神霊を本殿から仮殿もしくは権殿へ、また仮殿若しくは権殿から本殿へ遷し奉る祭祀。前者を仮殿遷座祭、後者を本殿遷座祭という。
社殿の修繕、改造にあたって臨時に行われてる場合と一定の周期で行われる場合があり、定期的なものは式年遷座祭と称する。
神霊を合せ奉る祭祀。神社を合併する場合と祭神を増加させる場合の二種に大分される。
祭神を分ける祭祀。新たに創立された分社に対し元の神社からその分霊を奉遷する場合、特殊信仰によって祭神を増加しようとする他の神社に対し奉遷する場合、遠隔の新開地などの移住民が神社を造営し郷土の産土神の本社から分霊を奉遷する場合に大分される。
大祭に次ぐ公共性の高い祭祀、神社に由緒のある祭祀が定められる[7]。
1月1日に斎行。

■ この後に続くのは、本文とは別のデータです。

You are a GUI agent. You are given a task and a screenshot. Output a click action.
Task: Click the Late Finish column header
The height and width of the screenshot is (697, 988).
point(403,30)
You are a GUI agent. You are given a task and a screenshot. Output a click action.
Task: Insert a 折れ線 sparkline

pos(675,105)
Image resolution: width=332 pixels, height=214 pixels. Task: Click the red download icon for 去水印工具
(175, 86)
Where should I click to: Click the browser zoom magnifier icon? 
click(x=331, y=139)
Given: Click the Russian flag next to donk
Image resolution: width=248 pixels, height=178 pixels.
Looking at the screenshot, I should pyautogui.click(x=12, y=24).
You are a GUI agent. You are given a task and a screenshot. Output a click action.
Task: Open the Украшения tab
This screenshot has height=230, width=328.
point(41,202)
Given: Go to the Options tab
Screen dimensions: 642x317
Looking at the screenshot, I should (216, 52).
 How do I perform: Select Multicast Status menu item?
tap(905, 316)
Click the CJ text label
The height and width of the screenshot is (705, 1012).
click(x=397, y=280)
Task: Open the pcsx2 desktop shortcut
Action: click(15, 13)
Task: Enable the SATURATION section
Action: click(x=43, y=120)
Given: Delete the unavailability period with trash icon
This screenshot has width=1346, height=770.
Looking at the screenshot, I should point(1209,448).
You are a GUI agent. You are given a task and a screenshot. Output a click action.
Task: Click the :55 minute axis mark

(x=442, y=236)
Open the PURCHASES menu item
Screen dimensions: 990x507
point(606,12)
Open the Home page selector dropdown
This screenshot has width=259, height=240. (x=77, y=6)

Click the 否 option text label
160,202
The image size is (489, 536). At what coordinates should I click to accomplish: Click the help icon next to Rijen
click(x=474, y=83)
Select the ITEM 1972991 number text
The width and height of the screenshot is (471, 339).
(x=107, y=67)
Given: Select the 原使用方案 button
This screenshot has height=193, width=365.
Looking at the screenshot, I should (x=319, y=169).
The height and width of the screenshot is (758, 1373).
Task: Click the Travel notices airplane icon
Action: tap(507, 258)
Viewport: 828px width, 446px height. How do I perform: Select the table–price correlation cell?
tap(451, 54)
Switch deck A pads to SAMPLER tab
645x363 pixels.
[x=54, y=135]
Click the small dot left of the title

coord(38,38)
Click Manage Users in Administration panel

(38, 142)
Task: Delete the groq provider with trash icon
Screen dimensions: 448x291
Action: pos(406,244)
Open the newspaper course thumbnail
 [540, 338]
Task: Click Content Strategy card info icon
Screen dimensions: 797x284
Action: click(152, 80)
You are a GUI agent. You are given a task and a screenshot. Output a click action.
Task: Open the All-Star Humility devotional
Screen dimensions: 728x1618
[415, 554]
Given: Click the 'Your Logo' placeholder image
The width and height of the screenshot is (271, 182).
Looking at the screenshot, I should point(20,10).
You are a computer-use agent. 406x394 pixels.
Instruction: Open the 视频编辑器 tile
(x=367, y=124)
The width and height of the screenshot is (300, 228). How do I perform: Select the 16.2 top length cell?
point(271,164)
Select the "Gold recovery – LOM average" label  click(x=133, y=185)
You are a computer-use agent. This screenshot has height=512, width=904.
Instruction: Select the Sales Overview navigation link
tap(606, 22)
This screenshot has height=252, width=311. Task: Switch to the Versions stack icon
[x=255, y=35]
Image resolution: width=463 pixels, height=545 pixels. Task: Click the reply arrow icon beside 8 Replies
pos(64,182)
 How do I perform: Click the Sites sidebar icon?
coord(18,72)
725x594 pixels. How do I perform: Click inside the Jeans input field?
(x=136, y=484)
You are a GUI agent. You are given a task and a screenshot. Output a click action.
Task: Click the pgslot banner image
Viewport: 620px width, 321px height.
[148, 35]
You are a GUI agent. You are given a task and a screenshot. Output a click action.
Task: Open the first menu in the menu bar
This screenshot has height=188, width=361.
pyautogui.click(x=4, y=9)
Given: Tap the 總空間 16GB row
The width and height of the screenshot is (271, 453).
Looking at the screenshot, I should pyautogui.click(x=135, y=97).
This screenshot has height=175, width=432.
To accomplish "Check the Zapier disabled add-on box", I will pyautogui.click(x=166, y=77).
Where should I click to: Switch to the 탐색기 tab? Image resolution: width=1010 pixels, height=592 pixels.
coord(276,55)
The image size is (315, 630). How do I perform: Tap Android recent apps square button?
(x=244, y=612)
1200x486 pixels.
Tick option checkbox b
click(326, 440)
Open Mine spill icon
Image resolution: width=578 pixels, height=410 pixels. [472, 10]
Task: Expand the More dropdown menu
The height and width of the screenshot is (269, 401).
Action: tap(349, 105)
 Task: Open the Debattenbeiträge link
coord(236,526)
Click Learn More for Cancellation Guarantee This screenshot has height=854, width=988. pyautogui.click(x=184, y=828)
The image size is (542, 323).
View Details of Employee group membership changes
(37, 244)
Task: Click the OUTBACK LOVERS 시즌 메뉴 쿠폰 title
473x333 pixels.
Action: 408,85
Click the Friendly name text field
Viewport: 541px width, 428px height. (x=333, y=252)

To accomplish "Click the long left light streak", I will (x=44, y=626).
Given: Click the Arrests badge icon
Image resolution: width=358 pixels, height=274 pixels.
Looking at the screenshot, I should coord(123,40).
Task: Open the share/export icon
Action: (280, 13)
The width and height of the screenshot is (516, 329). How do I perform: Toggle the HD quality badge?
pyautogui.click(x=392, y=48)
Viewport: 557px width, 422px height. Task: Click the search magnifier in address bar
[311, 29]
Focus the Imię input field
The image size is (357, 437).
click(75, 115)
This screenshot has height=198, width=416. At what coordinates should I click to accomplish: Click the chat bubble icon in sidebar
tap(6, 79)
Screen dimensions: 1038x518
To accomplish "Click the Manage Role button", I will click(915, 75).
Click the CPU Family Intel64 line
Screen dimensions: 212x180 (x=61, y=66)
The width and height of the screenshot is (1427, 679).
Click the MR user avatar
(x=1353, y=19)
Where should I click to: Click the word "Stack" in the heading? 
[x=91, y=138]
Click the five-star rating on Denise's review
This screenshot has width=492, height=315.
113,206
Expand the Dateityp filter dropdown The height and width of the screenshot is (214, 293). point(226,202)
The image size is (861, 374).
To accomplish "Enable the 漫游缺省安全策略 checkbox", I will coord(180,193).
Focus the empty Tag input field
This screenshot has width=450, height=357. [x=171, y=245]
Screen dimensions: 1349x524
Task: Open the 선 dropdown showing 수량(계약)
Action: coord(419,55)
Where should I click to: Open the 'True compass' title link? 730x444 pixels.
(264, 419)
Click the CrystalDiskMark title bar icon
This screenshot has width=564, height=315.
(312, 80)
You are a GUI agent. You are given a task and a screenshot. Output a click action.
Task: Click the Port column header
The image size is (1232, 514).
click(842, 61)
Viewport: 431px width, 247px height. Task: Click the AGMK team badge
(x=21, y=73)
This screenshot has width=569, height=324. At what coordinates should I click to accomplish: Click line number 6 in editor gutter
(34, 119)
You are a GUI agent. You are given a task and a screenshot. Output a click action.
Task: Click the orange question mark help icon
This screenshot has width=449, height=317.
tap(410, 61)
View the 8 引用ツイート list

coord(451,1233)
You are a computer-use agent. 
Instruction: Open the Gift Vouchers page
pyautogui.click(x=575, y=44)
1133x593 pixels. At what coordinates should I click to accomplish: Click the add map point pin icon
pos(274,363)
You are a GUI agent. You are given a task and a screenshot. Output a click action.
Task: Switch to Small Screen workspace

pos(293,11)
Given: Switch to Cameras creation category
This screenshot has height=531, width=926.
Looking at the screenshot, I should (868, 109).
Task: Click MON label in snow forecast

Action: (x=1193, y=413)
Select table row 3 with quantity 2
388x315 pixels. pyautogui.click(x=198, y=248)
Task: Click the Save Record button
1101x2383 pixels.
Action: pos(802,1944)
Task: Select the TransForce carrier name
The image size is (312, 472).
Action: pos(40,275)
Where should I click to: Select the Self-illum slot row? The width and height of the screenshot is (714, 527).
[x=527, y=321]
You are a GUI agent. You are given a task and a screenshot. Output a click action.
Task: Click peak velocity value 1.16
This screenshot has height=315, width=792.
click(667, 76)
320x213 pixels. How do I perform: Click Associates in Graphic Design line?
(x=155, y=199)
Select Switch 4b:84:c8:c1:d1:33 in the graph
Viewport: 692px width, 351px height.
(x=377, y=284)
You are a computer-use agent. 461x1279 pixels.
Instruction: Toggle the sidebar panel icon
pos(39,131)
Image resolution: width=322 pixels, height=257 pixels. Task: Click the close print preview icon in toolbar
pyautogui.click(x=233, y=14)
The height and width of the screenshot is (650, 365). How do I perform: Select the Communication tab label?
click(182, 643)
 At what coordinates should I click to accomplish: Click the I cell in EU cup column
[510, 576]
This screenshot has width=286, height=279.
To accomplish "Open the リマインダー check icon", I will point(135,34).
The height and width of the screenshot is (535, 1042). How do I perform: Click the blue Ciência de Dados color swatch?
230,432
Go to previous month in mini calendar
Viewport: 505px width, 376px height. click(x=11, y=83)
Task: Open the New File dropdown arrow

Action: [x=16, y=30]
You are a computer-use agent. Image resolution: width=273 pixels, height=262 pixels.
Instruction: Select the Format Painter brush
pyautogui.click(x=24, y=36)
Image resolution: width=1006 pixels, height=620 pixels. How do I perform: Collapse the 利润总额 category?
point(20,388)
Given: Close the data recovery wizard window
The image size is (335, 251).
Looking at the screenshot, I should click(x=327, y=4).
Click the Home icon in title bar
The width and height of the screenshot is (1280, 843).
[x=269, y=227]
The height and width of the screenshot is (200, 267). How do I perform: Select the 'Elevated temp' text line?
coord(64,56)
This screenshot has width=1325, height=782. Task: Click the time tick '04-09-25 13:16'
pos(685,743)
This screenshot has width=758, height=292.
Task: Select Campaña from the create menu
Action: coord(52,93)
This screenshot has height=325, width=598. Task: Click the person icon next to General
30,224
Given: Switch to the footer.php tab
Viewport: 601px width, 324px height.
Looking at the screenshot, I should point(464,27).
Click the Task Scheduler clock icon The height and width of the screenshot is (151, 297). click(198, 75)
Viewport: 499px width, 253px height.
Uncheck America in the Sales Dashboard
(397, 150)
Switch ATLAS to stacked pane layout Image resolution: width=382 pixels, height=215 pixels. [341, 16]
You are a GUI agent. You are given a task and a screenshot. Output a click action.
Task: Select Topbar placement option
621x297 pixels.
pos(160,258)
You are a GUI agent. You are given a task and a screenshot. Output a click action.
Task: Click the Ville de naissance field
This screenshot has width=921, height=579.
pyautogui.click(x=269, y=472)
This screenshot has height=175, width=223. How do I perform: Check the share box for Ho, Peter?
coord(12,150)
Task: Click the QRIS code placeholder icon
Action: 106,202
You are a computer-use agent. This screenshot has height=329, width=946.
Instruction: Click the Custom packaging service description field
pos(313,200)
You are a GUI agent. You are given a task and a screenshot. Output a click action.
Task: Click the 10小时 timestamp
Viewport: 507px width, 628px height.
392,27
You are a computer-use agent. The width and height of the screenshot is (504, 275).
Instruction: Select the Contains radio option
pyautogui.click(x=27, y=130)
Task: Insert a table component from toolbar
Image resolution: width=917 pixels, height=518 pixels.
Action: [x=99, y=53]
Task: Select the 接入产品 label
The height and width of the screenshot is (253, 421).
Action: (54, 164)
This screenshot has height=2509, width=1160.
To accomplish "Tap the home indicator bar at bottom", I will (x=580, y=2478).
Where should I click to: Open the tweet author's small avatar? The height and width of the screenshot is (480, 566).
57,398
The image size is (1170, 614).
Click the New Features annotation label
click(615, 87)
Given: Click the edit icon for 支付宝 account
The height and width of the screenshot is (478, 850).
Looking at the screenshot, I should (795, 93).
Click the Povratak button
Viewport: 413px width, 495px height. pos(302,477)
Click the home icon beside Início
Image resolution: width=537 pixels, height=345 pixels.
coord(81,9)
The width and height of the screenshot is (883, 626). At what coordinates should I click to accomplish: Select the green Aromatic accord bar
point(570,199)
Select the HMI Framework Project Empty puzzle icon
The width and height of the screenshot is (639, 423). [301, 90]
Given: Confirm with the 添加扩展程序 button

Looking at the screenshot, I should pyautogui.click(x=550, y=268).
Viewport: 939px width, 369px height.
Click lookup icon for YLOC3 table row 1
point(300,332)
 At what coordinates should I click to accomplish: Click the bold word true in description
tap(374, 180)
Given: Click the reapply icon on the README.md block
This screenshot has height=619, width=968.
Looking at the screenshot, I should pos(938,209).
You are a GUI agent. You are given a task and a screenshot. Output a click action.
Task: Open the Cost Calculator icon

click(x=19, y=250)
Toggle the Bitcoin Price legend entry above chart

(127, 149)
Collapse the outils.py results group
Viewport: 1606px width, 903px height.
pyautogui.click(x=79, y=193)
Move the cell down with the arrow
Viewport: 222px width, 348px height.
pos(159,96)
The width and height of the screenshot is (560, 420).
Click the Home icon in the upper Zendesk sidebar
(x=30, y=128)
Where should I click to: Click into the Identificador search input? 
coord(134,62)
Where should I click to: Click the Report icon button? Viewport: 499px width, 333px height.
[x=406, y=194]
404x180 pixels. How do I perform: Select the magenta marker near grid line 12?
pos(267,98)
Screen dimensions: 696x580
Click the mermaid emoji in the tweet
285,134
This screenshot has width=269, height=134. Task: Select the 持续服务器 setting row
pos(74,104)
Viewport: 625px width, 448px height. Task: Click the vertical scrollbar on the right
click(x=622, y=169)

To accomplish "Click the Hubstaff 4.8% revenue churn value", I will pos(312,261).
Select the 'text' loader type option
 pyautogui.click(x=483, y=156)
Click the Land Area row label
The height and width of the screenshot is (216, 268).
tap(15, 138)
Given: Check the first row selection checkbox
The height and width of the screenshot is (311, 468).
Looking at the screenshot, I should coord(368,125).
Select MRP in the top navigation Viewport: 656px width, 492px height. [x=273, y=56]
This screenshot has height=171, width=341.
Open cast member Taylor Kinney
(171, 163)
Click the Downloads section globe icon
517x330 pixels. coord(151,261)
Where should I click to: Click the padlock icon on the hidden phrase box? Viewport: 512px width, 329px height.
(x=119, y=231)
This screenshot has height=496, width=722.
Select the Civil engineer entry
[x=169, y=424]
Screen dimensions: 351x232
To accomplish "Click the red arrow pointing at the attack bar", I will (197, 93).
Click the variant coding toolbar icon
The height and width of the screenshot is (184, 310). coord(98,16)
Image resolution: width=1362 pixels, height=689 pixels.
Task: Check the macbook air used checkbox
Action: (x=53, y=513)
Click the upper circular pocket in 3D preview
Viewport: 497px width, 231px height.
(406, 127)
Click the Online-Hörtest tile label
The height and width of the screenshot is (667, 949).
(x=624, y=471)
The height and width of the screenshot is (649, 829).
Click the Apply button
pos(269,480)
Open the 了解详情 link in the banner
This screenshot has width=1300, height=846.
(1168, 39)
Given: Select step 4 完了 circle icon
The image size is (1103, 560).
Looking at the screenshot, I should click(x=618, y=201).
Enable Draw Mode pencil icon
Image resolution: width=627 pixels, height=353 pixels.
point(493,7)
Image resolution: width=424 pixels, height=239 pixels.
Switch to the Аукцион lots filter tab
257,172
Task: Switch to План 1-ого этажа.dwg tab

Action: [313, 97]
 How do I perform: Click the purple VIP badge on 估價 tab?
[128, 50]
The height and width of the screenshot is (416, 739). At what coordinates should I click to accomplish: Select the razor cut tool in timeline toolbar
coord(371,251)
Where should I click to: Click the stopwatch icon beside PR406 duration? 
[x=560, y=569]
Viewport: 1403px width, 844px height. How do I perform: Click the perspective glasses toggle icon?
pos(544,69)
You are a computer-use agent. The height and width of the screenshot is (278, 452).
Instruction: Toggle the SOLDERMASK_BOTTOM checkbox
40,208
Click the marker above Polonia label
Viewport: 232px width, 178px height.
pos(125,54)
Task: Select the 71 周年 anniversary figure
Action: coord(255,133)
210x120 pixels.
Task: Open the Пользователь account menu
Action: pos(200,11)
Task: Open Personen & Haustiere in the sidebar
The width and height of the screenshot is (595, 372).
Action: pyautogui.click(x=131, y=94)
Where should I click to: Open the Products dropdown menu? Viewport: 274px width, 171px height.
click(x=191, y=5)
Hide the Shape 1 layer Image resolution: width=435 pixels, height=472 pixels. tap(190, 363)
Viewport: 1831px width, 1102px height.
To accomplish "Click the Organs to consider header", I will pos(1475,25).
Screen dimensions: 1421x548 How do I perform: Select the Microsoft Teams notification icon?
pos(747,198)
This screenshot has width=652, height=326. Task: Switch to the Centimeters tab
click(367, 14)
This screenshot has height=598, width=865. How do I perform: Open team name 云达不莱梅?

新年を祝い、御賀の寿詞を奏し、皇室の弥栄と国運の隆昌、氏子・崇敬者並びに社会の繁栄と平和を祈念する。
1月3日に斎行。年頭にあたり天皇の弥栄と国の益々の発展を祈念する。
4月29日(昭和の日)に斎行。昭和天皇の遺徳を景仰し、皇室の弥栄と国の益々の発展、文化の振興と産業の増進、永遠の平和を祈念する。
10月17日に斎行。伊勢の神宮で斎行される神嘗祭の当日、全国の神社で奉祝の誠を捧げる。
昭和22年に「神宮祭」として定められ、昭和46年に「神嘗祭当日祭」、平成18年に「神嘗奉祝祭」へと改称された。
11月3日(文化の日)に斎行。明治天皇の大業を称え、皇室の弥栄と国の発展、文化の振興と産業の増進、永遠の平和を祈念する。
大祭、中祭以外の祭祀。
上記のほかに神社で行われる恒例式として下記のものが定められている。[8]
大嘗祭(だいじょうさい)とは天皇の即位に際して執り行われる大新嘗祭(おおにいなめさい)のことであり、皇祖神とされる天照大御神(あまてらすおおみかみ)の「御霊(みたま)のふゆ[9]」を天皇が体現することで、現人神(あらびとかみ)として甦るという思想から、即位の年の新嘗祭を大嘗と呼ぶようになったのである[10]。なお、昭和天皇は終戦後、現人神でなく人間天皇であることを宣言した[10]。
以下は、祭祀の部分であり全容ではない。
祭祀の中心部を見ていくと、天皇は天羽衣(あまのはごろも)を着たまま小忌御湯に入り御湯槽(ゆぶね)にそのまま脱ぎ捨て、湯から上がり着衣する[10]。その間の米搗きでは、稲刈りで死んだ穀霊を蘇らせるよう、八乙女が稲舂歌を歌いながら米を搗く[10]。祭儀中の最重要部では[11]、天照大御神を神座に迎え、天皇は神饌(みけ)を供食する[10]。神座の傍らには、神の御衣(ぎょい)である和妙(にぎたえ、絹)と荒妙(あらたえ、麻)が置かれている[11]。古来のように柏の葉でできた葉盤を最姫が天皇に渡し、御飯を盛り最姫に返し、最姫は神前に並べていく[10]。肴(さかな)、御菓子(果物)と同様にし、白酒・黒酒は天皇が注ぐ[10]。天皇は頭を下げ、手を柏ち、「おお」といって、三箸食べる[10]。その間、扉を開く、神饌を備えるといった際に、神楽が奏される[11]。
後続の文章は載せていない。